Exercise details :: Below are records; report the number of lines in them that include the word "button", with no other text.

::: Exercise input

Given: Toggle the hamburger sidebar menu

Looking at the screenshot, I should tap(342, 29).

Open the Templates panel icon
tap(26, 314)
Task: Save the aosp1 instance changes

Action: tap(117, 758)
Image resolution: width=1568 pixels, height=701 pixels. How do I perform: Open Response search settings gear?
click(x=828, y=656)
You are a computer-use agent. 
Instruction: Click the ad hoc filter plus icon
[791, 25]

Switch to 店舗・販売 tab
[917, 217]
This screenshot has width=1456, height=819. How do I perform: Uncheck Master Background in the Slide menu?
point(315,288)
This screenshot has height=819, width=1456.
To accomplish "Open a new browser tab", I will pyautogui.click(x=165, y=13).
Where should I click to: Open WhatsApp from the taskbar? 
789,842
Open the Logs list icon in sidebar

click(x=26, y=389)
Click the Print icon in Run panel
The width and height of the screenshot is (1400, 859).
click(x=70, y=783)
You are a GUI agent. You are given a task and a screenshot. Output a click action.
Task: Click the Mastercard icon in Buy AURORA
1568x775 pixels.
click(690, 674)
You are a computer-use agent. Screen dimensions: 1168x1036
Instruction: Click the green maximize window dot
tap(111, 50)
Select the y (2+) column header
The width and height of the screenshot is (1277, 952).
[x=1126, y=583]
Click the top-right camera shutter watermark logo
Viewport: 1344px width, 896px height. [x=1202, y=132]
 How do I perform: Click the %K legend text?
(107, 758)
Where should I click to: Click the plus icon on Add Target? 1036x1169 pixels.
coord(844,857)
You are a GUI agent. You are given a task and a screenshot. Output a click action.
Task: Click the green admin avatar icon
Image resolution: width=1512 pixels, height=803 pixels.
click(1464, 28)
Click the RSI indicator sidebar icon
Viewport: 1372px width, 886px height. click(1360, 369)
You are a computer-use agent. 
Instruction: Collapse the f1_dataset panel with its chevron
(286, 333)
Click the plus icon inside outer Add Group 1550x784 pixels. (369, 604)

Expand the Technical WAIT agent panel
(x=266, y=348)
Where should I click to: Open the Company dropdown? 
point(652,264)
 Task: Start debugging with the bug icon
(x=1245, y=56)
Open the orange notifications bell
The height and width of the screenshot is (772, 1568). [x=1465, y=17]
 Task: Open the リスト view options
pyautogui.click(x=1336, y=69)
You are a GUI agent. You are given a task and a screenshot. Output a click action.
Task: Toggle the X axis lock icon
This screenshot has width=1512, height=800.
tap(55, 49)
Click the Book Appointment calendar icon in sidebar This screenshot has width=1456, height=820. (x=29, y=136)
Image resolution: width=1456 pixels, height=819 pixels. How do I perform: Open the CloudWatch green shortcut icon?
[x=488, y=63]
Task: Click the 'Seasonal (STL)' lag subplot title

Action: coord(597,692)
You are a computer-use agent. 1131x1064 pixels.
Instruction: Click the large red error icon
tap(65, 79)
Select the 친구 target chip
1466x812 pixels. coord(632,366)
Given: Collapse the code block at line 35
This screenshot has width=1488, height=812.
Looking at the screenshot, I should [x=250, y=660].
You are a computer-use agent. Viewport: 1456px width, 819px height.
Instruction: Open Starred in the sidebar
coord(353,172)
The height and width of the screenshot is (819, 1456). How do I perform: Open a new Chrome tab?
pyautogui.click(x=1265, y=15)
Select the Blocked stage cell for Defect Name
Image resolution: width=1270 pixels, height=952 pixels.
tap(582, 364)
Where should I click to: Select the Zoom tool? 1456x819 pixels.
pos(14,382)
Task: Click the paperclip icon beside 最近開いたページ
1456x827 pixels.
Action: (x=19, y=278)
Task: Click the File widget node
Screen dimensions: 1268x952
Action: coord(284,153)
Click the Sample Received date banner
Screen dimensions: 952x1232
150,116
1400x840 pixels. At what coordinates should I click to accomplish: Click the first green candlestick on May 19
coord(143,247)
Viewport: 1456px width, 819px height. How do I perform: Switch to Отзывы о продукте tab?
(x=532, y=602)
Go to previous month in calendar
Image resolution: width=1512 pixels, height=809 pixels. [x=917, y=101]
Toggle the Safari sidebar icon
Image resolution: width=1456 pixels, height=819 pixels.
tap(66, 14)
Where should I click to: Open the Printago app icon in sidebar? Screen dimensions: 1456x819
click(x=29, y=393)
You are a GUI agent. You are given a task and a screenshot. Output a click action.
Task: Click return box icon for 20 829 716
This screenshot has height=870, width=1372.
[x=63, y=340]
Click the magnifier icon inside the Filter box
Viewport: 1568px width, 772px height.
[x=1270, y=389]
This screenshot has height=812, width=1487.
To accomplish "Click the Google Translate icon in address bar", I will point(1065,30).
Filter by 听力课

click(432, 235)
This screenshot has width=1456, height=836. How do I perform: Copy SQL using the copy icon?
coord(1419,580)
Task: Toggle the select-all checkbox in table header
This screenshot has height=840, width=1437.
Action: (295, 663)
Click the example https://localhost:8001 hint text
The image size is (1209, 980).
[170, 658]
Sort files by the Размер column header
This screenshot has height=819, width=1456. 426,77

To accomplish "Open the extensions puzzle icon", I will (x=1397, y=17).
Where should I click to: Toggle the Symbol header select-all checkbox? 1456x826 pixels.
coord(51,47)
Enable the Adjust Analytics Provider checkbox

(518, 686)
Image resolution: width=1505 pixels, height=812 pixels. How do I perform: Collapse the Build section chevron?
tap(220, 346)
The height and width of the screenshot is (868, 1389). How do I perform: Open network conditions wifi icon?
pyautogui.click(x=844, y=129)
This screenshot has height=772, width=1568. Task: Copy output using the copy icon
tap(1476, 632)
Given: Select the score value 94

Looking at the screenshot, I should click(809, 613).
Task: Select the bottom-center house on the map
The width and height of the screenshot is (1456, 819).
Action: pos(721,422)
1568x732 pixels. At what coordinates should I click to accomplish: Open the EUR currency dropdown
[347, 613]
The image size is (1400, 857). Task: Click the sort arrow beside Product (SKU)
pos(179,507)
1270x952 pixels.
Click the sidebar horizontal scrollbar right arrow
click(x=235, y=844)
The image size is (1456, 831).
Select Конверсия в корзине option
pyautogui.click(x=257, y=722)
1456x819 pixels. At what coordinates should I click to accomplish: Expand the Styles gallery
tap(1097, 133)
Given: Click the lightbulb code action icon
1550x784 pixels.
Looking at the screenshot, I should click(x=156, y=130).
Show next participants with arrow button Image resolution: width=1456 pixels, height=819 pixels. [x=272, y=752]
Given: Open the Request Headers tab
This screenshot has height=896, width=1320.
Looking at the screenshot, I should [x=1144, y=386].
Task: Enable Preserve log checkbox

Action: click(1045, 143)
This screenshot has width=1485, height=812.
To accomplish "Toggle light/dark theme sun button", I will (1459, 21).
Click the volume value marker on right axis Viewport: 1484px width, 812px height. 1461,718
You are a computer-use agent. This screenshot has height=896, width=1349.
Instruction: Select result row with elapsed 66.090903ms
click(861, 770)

::::::

Expected answer :: 2